> _The task_
Every record below is to be restated word for word.

> _Dataset extract_
####################

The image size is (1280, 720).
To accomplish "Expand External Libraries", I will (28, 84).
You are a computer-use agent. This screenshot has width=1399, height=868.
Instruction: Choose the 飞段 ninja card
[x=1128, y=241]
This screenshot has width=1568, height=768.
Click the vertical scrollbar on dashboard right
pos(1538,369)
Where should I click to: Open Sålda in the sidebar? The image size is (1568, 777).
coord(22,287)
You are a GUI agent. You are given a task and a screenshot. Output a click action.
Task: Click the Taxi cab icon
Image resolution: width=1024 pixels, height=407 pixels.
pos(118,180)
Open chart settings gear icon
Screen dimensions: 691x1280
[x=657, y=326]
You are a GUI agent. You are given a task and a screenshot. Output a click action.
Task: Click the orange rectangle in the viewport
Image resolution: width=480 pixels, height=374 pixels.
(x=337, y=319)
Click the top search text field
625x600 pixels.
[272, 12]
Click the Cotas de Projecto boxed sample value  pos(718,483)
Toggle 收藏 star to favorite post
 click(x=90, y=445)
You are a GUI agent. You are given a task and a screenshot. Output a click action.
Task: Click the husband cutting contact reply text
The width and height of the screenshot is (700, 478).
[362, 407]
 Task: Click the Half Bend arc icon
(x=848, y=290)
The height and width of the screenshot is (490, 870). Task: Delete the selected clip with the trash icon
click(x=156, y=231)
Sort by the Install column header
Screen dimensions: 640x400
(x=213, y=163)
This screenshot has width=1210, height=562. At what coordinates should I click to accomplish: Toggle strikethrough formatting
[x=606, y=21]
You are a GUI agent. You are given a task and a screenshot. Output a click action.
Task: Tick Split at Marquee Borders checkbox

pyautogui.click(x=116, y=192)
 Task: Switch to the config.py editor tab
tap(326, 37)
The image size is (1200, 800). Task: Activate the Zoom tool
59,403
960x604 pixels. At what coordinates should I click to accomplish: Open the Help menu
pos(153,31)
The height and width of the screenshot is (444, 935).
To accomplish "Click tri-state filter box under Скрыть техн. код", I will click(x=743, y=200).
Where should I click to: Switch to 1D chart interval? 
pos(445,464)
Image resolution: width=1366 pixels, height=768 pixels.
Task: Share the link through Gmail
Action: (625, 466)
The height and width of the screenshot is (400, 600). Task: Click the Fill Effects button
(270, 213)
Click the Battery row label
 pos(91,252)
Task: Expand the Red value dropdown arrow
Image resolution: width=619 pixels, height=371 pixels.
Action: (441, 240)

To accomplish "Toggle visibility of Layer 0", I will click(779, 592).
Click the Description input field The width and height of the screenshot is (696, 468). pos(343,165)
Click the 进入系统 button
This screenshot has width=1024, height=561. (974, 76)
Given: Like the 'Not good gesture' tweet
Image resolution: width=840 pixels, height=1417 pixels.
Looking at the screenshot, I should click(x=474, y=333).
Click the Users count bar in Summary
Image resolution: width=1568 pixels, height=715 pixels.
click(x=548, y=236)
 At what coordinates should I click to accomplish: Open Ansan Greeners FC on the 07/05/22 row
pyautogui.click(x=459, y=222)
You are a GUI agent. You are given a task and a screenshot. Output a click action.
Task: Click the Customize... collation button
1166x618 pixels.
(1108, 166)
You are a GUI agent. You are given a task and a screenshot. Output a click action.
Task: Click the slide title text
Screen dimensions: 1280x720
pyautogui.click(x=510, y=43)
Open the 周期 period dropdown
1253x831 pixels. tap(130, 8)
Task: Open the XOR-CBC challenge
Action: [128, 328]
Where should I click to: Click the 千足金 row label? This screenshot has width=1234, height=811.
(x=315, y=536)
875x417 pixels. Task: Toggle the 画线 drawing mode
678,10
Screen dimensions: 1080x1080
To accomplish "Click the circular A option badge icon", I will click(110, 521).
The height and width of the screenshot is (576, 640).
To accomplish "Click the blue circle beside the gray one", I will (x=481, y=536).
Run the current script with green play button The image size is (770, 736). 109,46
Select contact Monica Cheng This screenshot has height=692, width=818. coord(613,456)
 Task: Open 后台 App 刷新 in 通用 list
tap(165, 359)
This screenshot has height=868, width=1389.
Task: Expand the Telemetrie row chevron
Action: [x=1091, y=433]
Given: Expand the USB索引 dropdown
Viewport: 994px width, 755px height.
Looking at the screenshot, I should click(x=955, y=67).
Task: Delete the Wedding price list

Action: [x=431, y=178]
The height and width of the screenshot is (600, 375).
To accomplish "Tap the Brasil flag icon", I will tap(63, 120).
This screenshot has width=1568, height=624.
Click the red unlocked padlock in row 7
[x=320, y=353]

####################

> _Exercise output_
The image size is (1280, 720).
To accomplish "Expand External Libraries", I will (28, 84).
You are a computer-use agent. This screenshot has width=1399, height=868.
Instruction: Choose the 飞段 ninja card
[x=1128, y=241]
This screenshot has width=1568, height=768.
Click the vertical scrollbar on dashboard right
pos(1538,369)
Where should I click to: Open Sålda in the sidebar? The image size is (1568, 777).
coord(22,287)
You are a GUI agent. You are given a task and a screenshot. Output a click action.
Task: Click the Taxi cab icon
Image resolution: width=1024 pixels, height=407 pixels.
pos(118,180)
Open chart settings gear icon
Screen dimensions: 691x1280
[x=657, y=326]
You are a GUI agent. You are given a task and a screenshot. Output a click action.
Task: Click the orange rectangle in the viewport
Image resolution: width=480 pixels, height=374 pixels.
(x=337, y=319)
Click the top search text field
625x600 pixels.
[272, 12]
Click the Cotas de Projecto boxed sample value  pos(718,483)
Toggle 收藏 star to favorite post
 click(x=90, y=445)
You are a GUI agent. You are given a task and a screenshot. Output a click action.
Task: Click the husband cutting contact reply text
The width and height of the screenshot is (700, 478).
[362, 407]
 Task: Click the Half Bend arc icon
(x=848, y=290)
The height and width of the screenshot is (490, 870). Task: Delete the selected clip with the trash icon
click(x=156, y=231)
Sort by the Install column header
Screen dimensions: 640x400
(x=213, y=163)
This screenshot has width=1210, height=562. At what coordinates should I click to accomplish: Toggle strikethrough formatting
[x=606, y=21]
You are a GUI agent. You are given a task and a screenshot. Output a click action.
Task: Tick Split at Marquee Borders checkbox

pyautogui.click(x=116, y=192)
 Task: Switch to the config.py editor tab
tap(326, 37)
The image size is (1200, 800). Task: Activate the Zoom tool
59,403
960x604 pixels. At what coordinates should I click to accomplish: Open the Help menu
pos(153,31)
The height and width of the screenshot is (444, 935).
To accomplish "Click tri-state filter box under Скрыть техн. код", I will click(x=743, y=200).
Where should I click to: Switch to 1D chart interval? 
pos(445,464)
Image resolution: width=1366 pixels, height=768 pixels.
Task: Share the link through Gmail
Action: (625, 466)
The height and width of the screenshot is (400, 600). Task: Click the Fill Effects button
(270, 213)
Click the Battery row label
 pos(91,252)
Task: Expand the Red value dropdown arrow
Image resolution: width=619 pixels, height=371 pixels.
Action: (441, 240)

To accomplish "Toggle visibility of Layer 0", I will click(779, 592).
Click the Description input field The width and height of the screenshot is (696, 468). pos(343,165)
Click the 进入系统 button
This screenshot has width=1024, height=561. (974, 76)
Given: Like the 'Not good gesture' tweet
Image resolution: width=840 pixels, height=1417 pixels.
Looking at the screenshot, I should click(x=474, y=333).
Click the Users count bar in Summary
Image resolution: width=1568 pixels, height=715 pixels.
click(x=548, y=236)
 At what coordinates should I click to accomplish: Open Ansan Greeners FC on the 07/05/22 row
pyautogui.click(x=459, y=222)
You are a GUI agent. You are given a task and a screenshot. Output a click action.
Task: Click the Customize... collation button
1166x618 pixels.
(1108, 166)
You are a GUI agent. You are given a task and a screenshot. Output a click action.
Task: Click the slide title text
Screen dimensions: 1280x720
pyautogui.click(x=510, y=43)
Open the 周期 period dropdown
1253x831 pixels. tap(130, 8)
Task: Open the XOR-CBC challenge
Action: [128, 328]
Where should I click to: Click the 千足金 row label? This screenshot has width=1234, height=811.
(x=315, y=536)
875x417 pixels. Task: Toggle the 画线 drawing mode
678,10
Screen dimensions: 1080x1080
To accomplish "Click the circular A option badge icon", I will click(110, 521).
The height and width of the screenshot is (576, 640).
To accomplish "Click the blue circle beside the gray one", I will (x=481, y=536).
Run the current script with green play button The image size is (770, 736). 109,46
Select contact Monica Cheng This screenshot has height=692, width=818. coord(613,456)
 Task: Open 后台 App 刷新 in 通用 list
tap(165, 359)
This screenshot has height=868, width=1389.
Task: Expand the Telemetrie row chevron
Action: [x=1091, y=433]
Given: Expand the USB索引 dropdown
Viewport: 994px width, 755px height.
Looking at the screenshot, I should click(x=955, y=67).
Task: Delete the Wedding price list

Action: [x=431, y=178]
The height and width of the screenshot is (600, 375).
To accomplish "Tap the Brasil flag icon", I will tap(63, 120).
This screenshot has width=1568, height=624.
Click the red unlocked padlock in row 7
[x=320, y=353]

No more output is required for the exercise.